[Exercise requirements]
Copy all lines holding the word "breadcrumb" from the entries.

Dataset entries

* * * *

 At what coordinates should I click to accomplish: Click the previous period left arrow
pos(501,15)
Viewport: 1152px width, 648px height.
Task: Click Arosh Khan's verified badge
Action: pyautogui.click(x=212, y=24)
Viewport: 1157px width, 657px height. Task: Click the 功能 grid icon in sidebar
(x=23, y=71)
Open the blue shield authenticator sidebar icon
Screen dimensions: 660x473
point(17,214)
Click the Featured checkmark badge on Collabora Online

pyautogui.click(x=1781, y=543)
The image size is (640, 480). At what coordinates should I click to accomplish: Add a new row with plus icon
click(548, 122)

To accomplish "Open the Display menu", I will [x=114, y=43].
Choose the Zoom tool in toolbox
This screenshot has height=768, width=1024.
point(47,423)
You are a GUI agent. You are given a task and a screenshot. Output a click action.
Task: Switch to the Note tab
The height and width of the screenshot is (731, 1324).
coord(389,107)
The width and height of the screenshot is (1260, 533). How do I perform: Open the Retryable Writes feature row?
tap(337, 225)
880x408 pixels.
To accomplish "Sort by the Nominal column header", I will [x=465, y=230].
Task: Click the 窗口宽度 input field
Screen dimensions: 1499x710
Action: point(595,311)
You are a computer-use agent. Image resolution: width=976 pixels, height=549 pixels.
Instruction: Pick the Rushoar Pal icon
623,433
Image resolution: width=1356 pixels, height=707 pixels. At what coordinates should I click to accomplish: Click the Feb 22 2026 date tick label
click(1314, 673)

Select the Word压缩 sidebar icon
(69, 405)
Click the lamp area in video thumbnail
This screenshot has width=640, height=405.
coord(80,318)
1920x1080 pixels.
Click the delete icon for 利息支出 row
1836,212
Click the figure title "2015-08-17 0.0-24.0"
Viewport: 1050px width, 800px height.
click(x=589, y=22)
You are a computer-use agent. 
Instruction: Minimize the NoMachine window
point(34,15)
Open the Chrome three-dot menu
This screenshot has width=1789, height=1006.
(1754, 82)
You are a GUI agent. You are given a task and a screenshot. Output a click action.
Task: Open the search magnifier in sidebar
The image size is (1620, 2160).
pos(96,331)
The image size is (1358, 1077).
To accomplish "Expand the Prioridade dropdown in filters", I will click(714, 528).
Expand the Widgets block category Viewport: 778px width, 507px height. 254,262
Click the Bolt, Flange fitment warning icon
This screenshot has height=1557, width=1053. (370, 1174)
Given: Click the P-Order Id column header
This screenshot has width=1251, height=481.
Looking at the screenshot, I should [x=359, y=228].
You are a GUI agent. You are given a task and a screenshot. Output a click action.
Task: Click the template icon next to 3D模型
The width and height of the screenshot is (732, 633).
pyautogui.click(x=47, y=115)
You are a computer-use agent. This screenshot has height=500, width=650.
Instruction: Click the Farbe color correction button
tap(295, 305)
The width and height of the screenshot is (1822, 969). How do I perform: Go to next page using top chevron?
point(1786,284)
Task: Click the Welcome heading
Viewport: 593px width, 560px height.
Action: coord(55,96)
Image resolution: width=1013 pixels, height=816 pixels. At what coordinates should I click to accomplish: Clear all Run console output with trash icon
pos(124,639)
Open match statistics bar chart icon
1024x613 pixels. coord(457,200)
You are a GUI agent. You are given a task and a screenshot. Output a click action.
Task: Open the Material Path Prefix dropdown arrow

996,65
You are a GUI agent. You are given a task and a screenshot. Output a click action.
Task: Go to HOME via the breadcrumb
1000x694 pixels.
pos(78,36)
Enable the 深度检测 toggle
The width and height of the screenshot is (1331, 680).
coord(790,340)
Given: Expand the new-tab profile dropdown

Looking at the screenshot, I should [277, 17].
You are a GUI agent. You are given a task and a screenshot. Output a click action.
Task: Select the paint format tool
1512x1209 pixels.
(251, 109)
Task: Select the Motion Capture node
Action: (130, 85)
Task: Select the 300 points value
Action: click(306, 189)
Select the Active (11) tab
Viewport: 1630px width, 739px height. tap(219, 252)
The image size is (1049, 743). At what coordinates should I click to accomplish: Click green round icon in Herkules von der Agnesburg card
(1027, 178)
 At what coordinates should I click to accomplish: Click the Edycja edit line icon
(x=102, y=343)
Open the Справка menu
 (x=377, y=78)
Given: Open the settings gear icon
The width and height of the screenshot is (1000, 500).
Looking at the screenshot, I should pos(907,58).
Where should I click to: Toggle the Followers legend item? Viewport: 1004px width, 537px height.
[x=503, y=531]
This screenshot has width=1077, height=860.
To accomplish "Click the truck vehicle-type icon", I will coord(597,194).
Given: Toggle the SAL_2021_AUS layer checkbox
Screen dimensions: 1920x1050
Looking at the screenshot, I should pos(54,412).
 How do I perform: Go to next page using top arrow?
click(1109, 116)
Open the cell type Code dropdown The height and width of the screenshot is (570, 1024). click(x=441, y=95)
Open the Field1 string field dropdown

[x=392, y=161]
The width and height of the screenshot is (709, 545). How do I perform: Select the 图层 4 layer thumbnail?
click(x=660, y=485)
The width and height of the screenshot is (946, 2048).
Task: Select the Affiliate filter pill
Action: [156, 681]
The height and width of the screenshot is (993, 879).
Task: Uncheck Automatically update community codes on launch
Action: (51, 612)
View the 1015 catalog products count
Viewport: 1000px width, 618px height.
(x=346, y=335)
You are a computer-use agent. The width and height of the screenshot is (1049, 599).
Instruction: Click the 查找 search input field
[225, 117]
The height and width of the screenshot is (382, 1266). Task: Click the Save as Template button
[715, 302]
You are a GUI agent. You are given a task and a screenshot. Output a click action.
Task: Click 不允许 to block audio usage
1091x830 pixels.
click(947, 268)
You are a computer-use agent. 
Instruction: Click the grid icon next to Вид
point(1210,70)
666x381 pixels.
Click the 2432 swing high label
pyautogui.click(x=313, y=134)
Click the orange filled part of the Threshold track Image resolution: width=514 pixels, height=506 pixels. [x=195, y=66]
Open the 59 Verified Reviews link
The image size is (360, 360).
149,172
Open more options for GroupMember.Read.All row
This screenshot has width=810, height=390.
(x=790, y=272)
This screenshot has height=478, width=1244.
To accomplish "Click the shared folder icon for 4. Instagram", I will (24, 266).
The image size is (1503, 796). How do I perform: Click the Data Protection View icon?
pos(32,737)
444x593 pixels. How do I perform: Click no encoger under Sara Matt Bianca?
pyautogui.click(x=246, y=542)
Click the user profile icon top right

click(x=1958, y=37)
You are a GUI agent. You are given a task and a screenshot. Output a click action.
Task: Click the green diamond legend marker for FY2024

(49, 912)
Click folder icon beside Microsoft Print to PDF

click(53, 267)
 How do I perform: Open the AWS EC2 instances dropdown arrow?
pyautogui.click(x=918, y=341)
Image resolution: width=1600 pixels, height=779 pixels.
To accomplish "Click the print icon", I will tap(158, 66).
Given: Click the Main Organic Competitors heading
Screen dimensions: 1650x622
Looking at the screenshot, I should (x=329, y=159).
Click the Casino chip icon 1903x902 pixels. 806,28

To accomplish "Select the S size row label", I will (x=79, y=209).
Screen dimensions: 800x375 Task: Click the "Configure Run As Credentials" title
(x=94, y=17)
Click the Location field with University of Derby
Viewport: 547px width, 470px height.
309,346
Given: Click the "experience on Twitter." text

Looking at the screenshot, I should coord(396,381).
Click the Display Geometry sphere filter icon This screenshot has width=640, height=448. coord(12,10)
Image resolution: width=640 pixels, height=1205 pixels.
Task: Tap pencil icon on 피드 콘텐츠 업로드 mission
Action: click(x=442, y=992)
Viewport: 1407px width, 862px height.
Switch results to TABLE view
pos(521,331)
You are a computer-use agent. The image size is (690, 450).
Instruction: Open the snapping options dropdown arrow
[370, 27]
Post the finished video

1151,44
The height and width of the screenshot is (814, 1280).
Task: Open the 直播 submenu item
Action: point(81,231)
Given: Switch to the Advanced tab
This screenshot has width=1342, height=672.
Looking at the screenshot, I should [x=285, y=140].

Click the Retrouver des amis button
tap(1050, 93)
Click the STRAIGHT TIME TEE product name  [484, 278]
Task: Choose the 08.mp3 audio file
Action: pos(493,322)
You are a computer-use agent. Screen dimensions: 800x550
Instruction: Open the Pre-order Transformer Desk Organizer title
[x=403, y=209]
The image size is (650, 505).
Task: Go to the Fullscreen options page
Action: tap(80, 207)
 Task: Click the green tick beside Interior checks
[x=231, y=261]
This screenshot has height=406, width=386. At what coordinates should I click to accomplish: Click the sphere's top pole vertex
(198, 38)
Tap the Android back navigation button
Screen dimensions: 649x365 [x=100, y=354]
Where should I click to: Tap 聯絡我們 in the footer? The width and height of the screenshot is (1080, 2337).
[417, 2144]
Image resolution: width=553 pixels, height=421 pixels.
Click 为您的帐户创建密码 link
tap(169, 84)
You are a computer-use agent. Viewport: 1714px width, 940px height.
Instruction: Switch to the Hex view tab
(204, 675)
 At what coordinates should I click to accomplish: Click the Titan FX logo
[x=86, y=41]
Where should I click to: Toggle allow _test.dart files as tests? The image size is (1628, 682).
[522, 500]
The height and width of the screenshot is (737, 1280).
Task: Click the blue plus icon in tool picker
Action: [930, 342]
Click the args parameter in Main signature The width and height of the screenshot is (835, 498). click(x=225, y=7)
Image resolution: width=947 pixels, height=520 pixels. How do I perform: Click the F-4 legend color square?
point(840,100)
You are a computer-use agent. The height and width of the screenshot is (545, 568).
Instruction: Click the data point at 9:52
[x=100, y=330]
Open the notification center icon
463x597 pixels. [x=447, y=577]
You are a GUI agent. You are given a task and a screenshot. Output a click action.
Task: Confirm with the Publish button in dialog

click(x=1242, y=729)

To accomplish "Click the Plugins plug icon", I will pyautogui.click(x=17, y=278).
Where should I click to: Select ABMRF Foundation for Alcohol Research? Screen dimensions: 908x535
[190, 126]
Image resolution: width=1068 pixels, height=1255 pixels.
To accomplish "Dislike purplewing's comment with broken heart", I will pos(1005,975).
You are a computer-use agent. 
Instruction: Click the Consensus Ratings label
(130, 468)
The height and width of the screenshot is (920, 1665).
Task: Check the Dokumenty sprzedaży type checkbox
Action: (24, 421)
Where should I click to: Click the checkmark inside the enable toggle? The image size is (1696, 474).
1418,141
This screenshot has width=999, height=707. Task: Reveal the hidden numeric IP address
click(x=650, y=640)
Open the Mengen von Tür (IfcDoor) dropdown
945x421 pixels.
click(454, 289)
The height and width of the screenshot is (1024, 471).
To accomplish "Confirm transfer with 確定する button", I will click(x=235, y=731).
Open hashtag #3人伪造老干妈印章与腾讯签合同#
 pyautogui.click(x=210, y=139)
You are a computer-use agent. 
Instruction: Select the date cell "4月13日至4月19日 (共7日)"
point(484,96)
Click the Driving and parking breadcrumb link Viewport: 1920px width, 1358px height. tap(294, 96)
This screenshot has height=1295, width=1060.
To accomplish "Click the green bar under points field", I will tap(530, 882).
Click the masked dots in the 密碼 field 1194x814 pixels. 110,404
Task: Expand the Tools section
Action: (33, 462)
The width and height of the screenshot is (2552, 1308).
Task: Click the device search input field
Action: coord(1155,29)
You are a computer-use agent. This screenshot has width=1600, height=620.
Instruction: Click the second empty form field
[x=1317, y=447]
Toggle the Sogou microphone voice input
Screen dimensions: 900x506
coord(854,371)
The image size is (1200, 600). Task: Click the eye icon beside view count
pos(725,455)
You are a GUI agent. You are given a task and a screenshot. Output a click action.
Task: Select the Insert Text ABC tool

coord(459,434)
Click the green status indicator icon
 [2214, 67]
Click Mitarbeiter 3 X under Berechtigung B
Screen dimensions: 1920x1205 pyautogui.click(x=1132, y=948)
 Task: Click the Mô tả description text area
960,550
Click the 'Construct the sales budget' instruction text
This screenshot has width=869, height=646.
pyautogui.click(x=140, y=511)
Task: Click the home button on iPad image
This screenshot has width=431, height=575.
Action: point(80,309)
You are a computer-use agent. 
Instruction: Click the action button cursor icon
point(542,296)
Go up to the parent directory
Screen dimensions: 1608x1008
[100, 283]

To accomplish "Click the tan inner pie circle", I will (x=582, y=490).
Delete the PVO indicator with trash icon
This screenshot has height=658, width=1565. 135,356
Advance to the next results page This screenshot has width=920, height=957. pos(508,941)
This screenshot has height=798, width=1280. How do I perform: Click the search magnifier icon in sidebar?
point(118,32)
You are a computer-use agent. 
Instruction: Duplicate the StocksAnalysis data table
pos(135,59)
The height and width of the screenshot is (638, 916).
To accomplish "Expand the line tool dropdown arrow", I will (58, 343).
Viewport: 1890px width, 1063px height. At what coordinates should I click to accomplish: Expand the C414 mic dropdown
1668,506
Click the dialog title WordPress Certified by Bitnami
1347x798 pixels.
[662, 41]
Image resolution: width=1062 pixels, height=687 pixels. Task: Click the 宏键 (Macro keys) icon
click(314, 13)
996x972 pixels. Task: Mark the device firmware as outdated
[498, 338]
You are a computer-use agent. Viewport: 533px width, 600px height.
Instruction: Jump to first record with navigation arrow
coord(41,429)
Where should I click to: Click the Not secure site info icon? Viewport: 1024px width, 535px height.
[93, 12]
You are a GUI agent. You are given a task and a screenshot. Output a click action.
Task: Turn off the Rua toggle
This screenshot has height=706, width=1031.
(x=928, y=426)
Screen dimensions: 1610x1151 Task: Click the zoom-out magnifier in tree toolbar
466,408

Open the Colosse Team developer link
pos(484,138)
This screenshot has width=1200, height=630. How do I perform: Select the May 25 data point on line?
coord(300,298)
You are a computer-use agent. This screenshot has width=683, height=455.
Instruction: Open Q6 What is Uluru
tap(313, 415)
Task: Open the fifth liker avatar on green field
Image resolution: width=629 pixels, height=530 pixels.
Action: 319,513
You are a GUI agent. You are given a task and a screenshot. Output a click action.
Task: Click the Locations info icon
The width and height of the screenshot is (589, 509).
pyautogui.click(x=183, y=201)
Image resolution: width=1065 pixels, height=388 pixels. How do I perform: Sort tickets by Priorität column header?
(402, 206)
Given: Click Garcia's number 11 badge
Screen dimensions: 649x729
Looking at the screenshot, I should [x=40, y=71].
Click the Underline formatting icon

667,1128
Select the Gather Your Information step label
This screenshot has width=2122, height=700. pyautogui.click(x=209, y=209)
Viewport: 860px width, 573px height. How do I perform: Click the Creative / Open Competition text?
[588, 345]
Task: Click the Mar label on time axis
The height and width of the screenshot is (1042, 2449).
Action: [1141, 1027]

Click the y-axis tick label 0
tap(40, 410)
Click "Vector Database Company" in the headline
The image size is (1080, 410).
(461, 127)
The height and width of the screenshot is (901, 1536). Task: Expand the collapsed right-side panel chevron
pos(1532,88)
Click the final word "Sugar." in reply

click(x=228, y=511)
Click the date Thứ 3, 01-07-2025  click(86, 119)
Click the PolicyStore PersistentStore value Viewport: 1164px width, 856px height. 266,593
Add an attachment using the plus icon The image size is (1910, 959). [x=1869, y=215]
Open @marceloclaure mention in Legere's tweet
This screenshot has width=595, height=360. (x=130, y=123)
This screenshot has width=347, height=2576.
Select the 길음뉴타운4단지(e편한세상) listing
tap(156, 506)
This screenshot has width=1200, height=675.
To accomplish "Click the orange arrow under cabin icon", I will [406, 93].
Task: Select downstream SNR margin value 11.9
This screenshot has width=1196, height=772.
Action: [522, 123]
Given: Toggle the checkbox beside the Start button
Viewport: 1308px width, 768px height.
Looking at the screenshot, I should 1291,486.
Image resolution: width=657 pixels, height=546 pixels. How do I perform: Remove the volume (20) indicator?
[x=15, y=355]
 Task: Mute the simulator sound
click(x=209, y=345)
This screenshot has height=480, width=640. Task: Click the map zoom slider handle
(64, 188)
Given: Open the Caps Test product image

* * * *

[Finished task]
Task: Go to HOME via the breadcrumb
Click the Driving and parking breadcrumb link Viewport: 1920px width, 1358px height. tap(294, 96)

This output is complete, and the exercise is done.